Records contained in a dataset:
┏━━

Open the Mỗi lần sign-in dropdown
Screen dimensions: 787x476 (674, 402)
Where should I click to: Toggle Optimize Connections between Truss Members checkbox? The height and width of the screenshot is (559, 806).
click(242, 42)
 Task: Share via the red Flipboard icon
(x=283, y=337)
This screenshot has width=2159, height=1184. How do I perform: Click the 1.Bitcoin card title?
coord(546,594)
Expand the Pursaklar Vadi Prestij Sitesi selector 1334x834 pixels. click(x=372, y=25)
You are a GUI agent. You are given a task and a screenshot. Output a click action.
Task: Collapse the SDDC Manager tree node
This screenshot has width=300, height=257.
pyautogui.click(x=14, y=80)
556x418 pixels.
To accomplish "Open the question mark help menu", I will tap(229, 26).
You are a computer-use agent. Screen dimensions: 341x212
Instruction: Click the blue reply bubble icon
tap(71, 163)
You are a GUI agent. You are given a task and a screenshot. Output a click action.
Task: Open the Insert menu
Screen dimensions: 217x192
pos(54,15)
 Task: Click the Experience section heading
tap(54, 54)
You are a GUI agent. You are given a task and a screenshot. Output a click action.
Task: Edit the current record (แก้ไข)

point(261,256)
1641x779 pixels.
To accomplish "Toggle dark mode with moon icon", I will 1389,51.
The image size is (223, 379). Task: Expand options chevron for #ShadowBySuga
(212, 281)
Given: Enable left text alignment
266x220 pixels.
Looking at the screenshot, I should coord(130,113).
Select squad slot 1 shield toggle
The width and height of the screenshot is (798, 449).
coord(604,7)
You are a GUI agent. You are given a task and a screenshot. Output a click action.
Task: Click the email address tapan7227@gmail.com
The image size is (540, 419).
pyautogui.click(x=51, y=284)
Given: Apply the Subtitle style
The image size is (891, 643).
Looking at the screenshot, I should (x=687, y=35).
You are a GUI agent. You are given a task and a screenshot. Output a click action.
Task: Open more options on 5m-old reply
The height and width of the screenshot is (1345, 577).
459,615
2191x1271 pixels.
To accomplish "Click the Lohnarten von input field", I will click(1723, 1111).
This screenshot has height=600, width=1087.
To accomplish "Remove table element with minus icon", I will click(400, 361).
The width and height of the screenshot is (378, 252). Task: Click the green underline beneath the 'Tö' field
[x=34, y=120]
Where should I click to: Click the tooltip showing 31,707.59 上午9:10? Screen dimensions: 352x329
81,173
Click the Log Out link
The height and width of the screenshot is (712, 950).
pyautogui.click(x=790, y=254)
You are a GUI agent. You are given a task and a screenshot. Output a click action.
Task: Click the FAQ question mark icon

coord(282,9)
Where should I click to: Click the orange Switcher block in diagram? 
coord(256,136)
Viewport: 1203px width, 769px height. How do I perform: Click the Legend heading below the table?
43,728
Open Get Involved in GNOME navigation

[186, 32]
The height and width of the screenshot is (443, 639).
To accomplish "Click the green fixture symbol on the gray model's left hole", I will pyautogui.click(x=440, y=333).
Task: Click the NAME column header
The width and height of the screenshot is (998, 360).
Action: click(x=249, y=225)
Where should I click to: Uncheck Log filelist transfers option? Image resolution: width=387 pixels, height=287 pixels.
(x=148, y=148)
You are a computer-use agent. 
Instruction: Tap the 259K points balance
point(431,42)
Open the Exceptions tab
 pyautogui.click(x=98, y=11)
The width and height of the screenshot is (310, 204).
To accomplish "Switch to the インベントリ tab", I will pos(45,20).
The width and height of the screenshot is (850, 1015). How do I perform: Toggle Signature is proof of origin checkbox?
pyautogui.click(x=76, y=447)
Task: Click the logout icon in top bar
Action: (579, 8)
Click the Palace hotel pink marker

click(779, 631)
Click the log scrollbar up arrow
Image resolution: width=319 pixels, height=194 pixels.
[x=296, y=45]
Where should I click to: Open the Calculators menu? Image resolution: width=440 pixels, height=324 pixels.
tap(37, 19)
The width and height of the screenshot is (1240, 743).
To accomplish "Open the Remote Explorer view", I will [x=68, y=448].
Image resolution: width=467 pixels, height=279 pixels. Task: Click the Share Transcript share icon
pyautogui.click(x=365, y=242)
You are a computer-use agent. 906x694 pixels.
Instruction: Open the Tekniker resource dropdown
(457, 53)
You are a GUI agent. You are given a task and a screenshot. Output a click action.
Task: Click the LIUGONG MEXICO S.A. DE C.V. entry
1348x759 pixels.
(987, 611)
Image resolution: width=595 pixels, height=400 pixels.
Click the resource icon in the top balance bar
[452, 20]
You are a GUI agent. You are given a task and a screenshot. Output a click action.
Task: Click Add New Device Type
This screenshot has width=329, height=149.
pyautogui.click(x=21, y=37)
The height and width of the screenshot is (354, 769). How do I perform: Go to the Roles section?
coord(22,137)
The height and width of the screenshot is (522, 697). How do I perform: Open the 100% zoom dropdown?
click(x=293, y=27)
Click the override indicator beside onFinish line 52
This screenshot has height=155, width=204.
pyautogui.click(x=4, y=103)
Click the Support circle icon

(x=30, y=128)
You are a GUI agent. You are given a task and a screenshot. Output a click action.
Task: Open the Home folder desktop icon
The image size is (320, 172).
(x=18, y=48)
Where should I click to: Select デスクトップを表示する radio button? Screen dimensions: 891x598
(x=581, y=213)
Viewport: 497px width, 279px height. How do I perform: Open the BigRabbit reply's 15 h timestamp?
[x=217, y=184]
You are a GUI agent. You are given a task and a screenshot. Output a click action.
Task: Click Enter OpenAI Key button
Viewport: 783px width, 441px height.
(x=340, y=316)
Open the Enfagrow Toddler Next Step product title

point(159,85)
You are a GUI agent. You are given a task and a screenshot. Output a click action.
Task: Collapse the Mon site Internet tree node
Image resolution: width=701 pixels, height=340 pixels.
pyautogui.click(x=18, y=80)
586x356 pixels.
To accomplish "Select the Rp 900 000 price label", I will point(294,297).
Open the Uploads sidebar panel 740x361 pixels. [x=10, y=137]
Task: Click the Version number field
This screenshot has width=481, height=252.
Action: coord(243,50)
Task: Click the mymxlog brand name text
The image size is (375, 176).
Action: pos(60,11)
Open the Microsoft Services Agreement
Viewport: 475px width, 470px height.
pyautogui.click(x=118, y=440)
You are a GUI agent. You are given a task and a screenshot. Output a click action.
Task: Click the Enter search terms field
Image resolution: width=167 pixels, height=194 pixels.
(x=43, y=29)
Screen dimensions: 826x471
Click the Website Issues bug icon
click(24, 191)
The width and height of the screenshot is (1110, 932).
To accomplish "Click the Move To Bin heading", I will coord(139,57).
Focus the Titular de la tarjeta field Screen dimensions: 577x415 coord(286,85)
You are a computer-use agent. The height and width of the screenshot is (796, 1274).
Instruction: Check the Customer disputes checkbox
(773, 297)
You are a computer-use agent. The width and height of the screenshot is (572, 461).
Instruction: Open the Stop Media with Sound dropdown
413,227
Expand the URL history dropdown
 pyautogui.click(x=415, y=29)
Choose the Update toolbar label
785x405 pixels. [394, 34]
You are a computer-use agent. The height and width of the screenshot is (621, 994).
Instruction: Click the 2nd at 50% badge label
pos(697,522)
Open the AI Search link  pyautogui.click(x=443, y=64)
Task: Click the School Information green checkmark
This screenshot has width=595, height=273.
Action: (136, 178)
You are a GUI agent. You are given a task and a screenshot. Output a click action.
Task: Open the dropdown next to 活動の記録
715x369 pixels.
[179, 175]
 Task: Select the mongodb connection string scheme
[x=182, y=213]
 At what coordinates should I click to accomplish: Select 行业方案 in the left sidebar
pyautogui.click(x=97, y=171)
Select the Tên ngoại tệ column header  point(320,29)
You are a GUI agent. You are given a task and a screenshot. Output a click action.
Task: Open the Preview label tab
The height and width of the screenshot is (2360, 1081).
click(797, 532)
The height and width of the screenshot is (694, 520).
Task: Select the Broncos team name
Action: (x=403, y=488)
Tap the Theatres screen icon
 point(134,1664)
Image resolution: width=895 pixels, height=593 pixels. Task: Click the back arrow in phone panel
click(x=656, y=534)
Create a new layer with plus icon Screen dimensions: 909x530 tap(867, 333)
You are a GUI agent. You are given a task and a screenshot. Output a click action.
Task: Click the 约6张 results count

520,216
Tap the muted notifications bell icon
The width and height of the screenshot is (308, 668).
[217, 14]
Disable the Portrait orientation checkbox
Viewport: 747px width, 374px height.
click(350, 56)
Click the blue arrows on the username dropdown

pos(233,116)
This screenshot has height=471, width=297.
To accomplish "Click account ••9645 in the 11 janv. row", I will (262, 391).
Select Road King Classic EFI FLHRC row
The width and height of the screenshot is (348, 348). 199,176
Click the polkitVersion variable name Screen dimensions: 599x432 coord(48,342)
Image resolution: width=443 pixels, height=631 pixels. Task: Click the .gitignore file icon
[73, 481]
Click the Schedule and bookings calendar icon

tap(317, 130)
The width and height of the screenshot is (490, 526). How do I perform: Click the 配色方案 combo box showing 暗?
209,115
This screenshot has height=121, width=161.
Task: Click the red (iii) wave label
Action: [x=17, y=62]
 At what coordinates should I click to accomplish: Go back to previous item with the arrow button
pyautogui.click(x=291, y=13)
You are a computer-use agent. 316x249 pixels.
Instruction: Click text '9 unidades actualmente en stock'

┗━━

Activity: Select every line above that contains the word "node", and copy it.

Written response:
Task: Collapse the SDDC Manager tree node
Task: Collapse the Mon site Internet tree node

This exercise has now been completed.